Even though chronic kidney disease (CKD) is a global epidemic that imperils cardiovascular health, impairs quality of life and heightens mortality, very little is known about how CKD uniquely impacts children and how kids may be spared from its more devastating effects.

That makes a study published in the November 2018 issue of the American Journal of Kidney Diseases all the more notable because it represents the largest population-based study of CKD prevalence in a nationally representative cohort of adolescents aged 12 to 18, Sun-Young Ahn, M.D., and Marva Moxey-Mims, M.D., of Children’s National Health System, write in a companion editorial published online Oct. 18, 2018.

In their invited commentary, “Chronic kidney disease in children: the importance of a national epidemiological study,” Drs. Ahn and Moxey-Mims point out that pediatric CKD can contribute to growth failure, developmental and neurocognitive defects and impaired cardiovascular health.

“Children who require renal-replacement therapy suffer mortality rates that are 30 times higher than children who don’t have end-stage renal disease,” adds Dr. Moxey-Mims, chief of the Division of Nephrology at Children’s National. “It’s of utmost importance that we develop more sensitive ways to identify children who are at heightened risk for developing CKD. A growing body of evidence suggests that this includes children treated in pediatric intensive care units who sustained acute kidney injury, infants born preterm and low birth weight, and obese children.”

At its early stages, pediatric CKD usually has few symptoms, and clinicians around the world lack validated biomarkers to spot the disease early, before it may become irreversible.

While national mass urine screening programs in Japan, Taiwan and Korea have demonstrated success in early detection of CKD, which enabled successful interventions, such an approach is not cost-effective for the U.S., Drs. Ahn and Moxey-Mims write.

According to the Centers for Disease Control and Prevention, 1 in 10 U.S. infants in 2016 was born preterm, prior to 37 weeks gestation. Because of that trend, the commentators advocate for “a concerted national effort” to track preterm and low birth weight newborns. (These infants are presumed to have lower nephron endowment, which increases their risk for developing end-stage kidney disease.)

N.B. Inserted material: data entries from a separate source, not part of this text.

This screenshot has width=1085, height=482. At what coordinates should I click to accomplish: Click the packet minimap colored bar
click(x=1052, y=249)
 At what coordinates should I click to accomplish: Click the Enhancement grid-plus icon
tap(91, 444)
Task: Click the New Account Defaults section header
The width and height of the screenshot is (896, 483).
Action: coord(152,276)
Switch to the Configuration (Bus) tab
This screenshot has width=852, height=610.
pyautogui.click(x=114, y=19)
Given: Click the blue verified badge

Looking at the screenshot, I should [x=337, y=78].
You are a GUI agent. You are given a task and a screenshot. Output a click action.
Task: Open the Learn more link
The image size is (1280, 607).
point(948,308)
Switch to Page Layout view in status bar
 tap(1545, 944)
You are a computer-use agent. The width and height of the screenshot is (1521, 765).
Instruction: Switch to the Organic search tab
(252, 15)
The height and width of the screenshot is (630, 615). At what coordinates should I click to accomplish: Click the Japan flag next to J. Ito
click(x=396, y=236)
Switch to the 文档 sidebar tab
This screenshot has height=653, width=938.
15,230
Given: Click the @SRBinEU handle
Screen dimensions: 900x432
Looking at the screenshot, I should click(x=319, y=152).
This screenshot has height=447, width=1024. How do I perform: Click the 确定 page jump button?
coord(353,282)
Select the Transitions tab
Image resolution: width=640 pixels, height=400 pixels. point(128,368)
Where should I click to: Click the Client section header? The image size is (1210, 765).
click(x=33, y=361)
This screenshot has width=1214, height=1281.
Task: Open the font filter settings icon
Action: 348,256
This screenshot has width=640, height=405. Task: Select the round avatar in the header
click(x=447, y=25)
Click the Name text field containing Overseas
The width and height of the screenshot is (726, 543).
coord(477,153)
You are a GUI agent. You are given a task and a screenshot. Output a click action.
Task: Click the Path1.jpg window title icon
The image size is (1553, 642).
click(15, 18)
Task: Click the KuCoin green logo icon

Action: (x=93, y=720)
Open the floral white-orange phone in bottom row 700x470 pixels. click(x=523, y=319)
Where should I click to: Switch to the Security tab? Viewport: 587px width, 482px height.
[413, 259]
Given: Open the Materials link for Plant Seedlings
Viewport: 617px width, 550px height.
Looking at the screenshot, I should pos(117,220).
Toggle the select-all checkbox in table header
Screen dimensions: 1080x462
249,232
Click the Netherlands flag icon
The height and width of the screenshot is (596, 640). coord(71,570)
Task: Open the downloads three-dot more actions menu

“We need a comprehensive, national registry just for pediatric CKD, a database that represents the entire U.S. population that we could query to glean new insights about what improves kids’ lifespan and quality of life. With a large database of anonymized pediatric patient records we could, for example, assess the effectiveness of specific therapeutic interventions, such as angiotensin-converting enzyme inhibitors, in improving care and slowing CKD progression in kids,” Dr. Moxey-Mims adds.